A new patent for the University of Oregon provides an environmentally benign solution to an important challenge in nanotechnology.
A process developed by chemistry professor Jim Hutchison eliminates the need to use two highly toxic chemicals in the production of functionalized gold nanoparticles. His innovation is part of the university's effort to develop safer manufacturing processes for nanoscale materials, those measuring less than 100 billionths of a meter.
Nanoscience researchers create new materials through chemical assembly of molecular building blocks. Researchers traditionally use diborane, a highly toxic, odourless and colourless gas that auto-ignites near room temperature, and the toxic solvent benzene to synthesize an important class of metal nanoparticles.
Hutchison and his students developed a new synthetic procedure that eliminates the use of diborane and benzene for that process. In addition to being safer for the chemists and the environment, Hutchison's process takes just a few hours, instead of days, and significantly reduces the cost of making these nanoparticles.
The patented process is a major step toward establishing "green" nanotechnology practices. The pioneering work in the Hutchison chemistry labs applies green chemistry principles to the field of nanoscience.
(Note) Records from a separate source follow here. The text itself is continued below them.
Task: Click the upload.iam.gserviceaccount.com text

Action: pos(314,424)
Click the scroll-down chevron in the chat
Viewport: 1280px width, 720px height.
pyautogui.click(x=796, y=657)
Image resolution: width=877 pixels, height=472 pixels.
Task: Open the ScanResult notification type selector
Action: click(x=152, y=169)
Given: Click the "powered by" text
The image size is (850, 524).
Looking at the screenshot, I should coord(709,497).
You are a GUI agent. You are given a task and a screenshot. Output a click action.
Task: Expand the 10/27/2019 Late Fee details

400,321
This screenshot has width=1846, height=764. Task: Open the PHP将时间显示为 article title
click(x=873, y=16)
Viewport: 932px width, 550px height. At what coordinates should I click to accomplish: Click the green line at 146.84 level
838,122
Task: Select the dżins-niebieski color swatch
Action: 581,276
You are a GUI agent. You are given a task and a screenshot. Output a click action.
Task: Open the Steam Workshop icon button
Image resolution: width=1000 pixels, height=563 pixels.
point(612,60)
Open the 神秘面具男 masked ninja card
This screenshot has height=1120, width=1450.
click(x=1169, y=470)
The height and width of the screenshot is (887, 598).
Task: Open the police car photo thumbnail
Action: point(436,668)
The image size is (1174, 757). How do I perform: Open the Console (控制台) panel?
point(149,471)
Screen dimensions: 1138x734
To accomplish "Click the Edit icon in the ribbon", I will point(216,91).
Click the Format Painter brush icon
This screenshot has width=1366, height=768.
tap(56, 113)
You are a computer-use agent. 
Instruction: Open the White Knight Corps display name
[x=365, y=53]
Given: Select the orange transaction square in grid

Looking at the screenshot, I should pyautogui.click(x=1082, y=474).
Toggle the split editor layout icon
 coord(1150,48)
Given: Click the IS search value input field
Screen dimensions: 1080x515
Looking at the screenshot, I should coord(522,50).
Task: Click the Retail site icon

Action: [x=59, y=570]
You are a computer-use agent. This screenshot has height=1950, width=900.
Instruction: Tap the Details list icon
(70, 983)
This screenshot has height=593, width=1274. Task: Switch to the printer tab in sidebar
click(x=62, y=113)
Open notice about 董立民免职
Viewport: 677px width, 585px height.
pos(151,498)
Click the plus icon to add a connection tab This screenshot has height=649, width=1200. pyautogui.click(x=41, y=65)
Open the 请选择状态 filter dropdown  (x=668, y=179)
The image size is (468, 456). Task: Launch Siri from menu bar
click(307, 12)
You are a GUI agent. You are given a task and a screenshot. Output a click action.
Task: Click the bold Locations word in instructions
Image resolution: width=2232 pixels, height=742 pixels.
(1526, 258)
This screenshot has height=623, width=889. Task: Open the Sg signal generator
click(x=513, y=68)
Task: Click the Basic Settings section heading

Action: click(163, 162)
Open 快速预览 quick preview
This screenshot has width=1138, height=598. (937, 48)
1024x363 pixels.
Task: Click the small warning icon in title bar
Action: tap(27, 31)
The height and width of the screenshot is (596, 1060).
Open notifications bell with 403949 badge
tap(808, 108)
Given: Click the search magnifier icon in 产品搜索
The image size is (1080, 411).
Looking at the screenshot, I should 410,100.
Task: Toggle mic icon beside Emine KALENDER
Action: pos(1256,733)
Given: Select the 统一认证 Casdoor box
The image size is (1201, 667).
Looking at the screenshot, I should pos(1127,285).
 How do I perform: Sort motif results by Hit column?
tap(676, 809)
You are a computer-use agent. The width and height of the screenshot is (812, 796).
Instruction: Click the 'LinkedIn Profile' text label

Green chemistry principles focus on reducing, recycling or eliminating the use of toxic chemicals in chemistry by finding creative ways to minimize the human and environmental impact without stifling scientific progress.
"UO is a recognized leader in the emerging field of green chemistry that has eliminated the use of many toxic materials in chemistry labs throughout the nation," said Richard Linton, UO's vice president for research and graduate studies. "This innovation demonstrates the UO's capabilities in green nanotechnology and is an enabling step toward making production of nanoscale materials more practical."
Now that the patent has been issued, Linton says, a spin-off company may be created to market the process to nanotechnology researchers worldwide.
Potential applications for Hutchison's process include research and development of nano-electronics, including tiny transistors, sensors and diagnostic assays.
The University of Oregon is a partner in the Oregon Nanoscience and Microtechnologies Institute (ONAMI), a collaboration involving the UO, Portland State University, Oregon State University, the Pacific Northwest National Laboratory and high-tech private industry that is leveraging the state of Oregon's strengths in nanoscience and microscale engineering.